Which lines of the records below contain the string "Application"? Report each of them.
== == ==
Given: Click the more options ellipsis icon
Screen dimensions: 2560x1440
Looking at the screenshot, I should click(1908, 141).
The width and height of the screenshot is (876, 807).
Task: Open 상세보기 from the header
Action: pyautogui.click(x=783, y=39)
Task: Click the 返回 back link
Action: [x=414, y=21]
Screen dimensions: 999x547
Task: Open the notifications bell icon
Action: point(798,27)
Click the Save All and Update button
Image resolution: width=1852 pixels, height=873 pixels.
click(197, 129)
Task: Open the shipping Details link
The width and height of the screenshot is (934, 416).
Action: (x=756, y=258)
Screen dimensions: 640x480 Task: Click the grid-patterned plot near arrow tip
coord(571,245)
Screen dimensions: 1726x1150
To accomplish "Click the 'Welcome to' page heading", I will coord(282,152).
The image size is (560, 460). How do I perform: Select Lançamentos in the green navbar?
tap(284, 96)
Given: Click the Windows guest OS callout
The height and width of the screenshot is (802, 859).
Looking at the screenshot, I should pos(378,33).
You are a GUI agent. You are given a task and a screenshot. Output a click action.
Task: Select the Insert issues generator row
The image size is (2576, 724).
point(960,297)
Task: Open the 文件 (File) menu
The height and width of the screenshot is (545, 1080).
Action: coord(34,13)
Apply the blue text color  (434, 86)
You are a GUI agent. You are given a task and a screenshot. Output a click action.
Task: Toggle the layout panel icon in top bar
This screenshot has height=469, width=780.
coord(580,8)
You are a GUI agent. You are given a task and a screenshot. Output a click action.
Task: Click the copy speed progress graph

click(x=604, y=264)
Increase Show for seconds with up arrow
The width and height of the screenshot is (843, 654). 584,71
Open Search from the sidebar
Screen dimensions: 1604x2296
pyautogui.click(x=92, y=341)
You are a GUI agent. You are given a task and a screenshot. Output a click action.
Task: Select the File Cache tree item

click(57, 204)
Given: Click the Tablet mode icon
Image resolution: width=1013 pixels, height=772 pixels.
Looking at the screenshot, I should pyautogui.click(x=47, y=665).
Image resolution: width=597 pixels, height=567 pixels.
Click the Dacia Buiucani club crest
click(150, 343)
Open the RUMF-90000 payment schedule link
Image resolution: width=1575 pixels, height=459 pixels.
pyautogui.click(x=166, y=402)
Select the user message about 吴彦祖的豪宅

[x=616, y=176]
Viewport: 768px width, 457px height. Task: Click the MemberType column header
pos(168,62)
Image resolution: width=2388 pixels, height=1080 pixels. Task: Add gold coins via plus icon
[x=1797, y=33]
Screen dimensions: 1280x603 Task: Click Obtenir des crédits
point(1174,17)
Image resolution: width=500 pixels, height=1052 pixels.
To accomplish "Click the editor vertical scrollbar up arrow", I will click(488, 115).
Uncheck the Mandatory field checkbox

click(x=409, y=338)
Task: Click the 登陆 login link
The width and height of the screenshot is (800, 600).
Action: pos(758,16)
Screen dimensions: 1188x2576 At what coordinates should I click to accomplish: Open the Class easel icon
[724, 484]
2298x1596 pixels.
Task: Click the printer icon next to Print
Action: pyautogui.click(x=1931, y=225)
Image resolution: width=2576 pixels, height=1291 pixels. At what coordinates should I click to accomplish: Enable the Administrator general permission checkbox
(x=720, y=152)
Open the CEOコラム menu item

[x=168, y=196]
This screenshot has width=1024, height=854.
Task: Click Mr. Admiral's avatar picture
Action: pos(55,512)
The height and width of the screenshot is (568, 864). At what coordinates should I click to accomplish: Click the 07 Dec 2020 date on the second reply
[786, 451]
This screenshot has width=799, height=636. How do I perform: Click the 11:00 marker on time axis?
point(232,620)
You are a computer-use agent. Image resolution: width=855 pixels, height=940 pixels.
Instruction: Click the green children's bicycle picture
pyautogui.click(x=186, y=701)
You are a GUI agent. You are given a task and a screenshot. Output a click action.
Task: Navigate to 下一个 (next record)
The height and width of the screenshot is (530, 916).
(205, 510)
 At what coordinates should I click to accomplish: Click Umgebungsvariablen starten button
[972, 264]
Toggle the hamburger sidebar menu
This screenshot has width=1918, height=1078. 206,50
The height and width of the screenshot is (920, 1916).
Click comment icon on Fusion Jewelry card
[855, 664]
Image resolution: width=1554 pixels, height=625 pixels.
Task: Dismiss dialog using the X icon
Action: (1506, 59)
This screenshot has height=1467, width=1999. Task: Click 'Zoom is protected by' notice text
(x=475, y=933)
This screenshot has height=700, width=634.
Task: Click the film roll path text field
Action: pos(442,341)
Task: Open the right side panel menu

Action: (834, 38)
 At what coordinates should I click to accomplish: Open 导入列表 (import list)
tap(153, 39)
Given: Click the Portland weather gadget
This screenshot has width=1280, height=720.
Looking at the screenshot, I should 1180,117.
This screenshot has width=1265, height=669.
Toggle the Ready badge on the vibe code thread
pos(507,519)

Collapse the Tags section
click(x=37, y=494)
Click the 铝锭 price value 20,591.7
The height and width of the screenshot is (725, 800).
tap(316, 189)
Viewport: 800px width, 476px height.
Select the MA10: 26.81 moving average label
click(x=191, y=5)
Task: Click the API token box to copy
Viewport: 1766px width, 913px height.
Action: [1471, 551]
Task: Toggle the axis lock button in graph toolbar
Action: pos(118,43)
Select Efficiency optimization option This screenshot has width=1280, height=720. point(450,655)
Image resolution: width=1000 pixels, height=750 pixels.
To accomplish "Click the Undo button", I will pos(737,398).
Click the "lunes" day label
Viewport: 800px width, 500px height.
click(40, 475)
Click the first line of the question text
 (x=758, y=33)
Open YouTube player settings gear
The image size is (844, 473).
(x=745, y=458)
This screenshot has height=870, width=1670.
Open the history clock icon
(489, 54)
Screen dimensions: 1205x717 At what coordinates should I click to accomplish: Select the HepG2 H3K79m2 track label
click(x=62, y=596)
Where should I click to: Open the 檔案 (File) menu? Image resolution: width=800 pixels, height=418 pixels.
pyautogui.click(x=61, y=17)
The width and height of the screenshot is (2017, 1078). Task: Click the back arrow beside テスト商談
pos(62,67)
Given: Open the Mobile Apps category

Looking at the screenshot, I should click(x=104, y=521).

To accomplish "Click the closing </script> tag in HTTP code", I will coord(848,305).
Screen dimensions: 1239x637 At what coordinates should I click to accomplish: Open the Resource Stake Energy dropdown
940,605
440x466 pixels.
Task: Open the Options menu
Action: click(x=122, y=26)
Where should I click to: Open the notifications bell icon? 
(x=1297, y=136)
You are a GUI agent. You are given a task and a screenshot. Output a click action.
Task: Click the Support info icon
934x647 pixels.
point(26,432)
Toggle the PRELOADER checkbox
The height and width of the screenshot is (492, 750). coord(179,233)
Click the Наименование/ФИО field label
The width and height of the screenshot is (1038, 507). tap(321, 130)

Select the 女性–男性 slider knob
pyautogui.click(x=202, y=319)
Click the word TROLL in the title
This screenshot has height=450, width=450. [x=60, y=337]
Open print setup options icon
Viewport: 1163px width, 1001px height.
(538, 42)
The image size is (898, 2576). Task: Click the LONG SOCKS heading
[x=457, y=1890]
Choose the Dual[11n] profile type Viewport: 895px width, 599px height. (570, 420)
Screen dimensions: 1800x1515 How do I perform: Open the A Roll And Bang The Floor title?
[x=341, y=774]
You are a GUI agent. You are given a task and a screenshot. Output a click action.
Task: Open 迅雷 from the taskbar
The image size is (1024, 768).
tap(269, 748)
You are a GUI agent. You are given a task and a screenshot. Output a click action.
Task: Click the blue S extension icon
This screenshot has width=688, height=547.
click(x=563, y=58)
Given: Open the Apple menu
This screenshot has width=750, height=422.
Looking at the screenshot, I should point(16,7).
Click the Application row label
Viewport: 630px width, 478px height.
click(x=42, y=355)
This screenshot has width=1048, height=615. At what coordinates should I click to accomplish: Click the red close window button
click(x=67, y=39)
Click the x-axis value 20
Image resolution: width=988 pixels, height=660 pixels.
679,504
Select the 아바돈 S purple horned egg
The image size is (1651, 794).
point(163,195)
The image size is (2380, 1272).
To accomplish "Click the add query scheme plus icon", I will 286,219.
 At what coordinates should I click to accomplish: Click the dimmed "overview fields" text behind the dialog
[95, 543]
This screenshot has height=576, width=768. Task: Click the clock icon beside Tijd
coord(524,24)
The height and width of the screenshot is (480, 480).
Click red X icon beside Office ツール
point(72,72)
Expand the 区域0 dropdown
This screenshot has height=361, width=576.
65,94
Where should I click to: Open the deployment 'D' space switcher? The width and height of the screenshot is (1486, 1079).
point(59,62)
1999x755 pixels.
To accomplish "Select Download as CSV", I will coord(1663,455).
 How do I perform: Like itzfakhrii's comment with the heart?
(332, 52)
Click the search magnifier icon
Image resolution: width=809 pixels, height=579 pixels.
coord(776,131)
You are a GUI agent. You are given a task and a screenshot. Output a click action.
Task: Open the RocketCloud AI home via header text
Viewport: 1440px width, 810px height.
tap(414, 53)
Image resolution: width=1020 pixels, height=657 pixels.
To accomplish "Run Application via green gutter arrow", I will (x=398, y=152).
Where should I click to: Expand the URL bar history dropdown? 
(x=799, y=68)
== == ==
== Answer for the task ==
Click the Application row label
To accomplish "Run Application via green gutter arrow", I will (x=398, y=152).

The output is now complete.